4 releases (2 breaking)
0.4.0 | Jul 30, 2024 |
---|---|
0.2.5 | Jun 26, 2024 |
0.2.0 | Mar 19, 2024 |
0.1.0 | Mar 18, 2024 |
#1 in #data-processor
211 downloads per month
525KB
12K
SLoC
Herodotus Data Processor (HDP)
Warning: This codebase is experimental and not audited. Use at your own risk.
HDP enhances off-chain compute capabilities with zkVMs for verifiable on-chain data integration. For more, visit our documentation.
Introduction
The Data Processor CLI serves as an essential tool for developers working with Cairo programs and zkVM environments. Its primary function is to translate human-readable requests into a format compatible with Cairo programs, enabling commands to be executed over the Cairo VM and generating executable outputs. This transformation is a crucial preprocessing step that prepares data for off-chain computations in zkVM environments.
Features
- Development Tools: Encode and decode data lakes and computational tasks.

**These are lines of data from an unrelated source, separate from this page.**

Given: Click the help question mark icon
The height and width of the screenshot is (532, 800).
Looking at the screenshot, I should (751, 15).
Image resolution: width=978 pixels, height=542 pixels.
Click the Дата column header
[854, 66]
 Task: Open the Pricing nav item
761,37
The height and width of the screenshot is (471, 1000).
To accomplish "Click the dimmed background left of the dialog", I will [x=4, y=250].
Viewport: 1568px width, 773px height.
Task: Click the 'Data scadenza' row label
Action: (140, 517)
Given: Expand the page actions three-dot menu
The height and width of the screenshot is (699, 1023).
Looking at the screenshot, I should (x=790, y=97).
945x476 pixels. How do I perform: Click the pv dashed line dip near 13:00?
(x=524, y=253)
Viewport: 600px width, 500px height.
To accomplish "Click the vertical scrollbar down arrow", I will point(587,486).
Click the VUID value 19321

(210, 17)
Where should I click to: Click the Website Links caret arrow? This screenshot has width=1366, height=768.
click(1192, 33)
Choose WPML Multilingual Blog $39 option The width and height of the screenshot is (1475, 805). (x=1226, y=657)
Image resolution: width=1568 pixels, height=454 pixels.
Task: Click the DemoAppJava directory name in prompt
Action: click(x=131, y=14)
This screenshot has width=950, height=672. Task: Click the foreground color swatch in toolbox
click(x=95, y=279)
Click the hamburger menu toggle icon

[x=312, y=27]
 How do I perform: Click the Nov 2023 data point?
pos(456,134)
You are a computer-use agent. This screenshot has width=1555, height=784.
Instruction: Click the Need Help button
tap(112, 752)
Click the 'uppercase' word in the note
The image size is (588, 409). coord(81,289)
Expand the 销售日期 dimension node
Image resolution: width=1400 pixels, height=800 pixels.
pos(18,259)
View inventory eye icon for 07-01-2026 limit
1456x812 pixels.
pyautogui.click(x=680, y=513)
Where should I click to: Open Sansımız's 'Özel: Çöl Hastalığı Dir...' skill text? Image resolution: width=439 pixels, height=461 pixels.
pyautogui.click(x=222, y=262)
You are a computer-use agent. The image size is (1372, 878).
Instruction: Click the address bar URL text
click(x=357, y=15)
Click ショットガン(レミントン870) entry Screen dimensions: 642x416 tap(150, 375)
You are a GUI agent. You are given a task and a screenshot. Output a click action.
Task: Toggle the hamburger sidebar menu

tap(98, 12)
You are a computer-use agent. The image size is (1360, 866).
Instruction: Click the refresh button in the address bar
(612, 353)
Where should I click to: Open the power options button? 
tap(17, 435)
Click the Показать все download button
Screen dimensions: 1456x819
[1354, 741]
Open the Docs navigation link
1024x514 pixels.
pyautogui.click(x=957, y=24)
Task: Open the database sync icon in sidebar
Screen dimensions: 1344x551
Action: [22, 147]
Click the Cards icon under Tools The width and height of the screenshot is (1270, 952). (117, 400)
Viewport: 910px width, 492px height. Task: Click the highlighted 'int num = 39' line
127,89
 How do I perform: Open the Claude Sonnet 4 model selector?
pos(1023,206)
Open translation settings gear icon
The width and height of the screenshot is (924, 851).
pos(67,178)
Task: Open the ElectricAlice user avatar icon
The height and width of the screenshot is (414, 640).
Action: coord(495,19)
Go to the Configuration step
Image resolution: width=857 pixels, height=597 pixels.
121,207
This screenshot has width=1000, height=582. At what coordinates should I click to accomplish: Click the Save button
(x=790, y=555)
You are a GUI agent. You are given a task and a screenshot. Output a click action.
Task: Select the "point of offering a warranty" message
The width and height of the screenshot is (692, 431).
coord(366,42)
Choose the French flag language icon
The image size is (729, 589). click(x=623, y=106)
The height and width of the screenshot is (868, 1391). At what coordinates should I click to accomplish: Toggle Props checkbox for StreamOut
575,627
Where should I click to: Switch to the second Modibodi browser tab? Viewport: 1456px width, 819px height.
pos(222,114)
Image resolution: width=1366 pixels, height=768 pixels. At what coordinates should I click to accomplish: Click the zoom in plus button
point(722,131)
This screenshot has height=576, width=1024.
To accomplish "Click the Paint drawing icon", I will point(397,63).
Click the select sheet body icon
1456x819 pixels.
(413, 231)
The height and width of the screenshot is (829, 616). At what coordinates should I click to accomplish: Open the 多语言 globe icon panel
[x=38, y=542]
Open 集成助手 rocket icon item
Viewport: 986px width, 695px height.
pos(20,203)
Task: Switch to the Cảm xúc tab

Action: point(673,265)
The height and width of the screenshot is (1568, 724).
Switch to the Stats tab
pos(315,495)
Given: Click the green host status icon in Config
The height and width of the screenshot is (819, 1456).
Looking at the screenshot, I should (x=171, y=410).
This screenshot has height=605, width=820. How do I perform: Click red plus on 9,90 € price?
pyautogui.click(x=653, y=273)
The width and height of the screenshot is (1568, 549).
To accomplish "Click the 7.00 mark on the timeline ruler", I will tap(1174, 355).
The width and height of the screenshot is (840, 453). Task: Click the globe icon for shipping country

- Core Processing: Compile data from various sources and compute aggregate functions.
- Extensibility: Support for multiple blockchain integrations and various ZKVM backends is planned.
- Ease of Use: Provides a CLI for easy interaction with the system.
Install HDP
Install with cargo
# Install with cargo
❯ cargo install --git https://github.com/HerodotusDev/hdp --tag v0.2.6 --locked --force
Build from source
# clone repo
❯ git clone https://github.com/HerodotusDev/hdp.git
# install hdp
❯ cargo install --path cli -f
Getting Started
To launch the interactive CLI:
# Start the HDP
❯ hdp start
Welcome to Herodotus Data Processor interactive CLI! 🛰️
_ _ ____ ____
| | | | | _ \ | _ \
| |_| | | | | | | |_) |
| _ | | |_| | | __/
|_| |_| |____/ |_|
? Step 1. What's your datalake type?
Usage Examples
First locate .env
file like the one in example.
Second, run command like below :
note that this will go though both pre-process -> process step.
hdp run -r ${Request file path} -p ${Pre-processor output} -c ${PIE file after process} -o ${Output file after process}
For a more comprehensive guide on commands available on hdp run
:
❯ hdp run --help
Run batch of tasks base on request json file
Usage: hdp run [OPTIONS] --request-file <REQUEST_FILE> --preprocessor-output-file <PREPROCESSOR_OUTPUT_FILE>
Options:
-r, --request-file <REQUEST_FILE>
Pass request as json file
--rpc-url <RPC_URL>
The RPC URL to fetch the data.
Can be overwritten by `RPC_URL` environment variable.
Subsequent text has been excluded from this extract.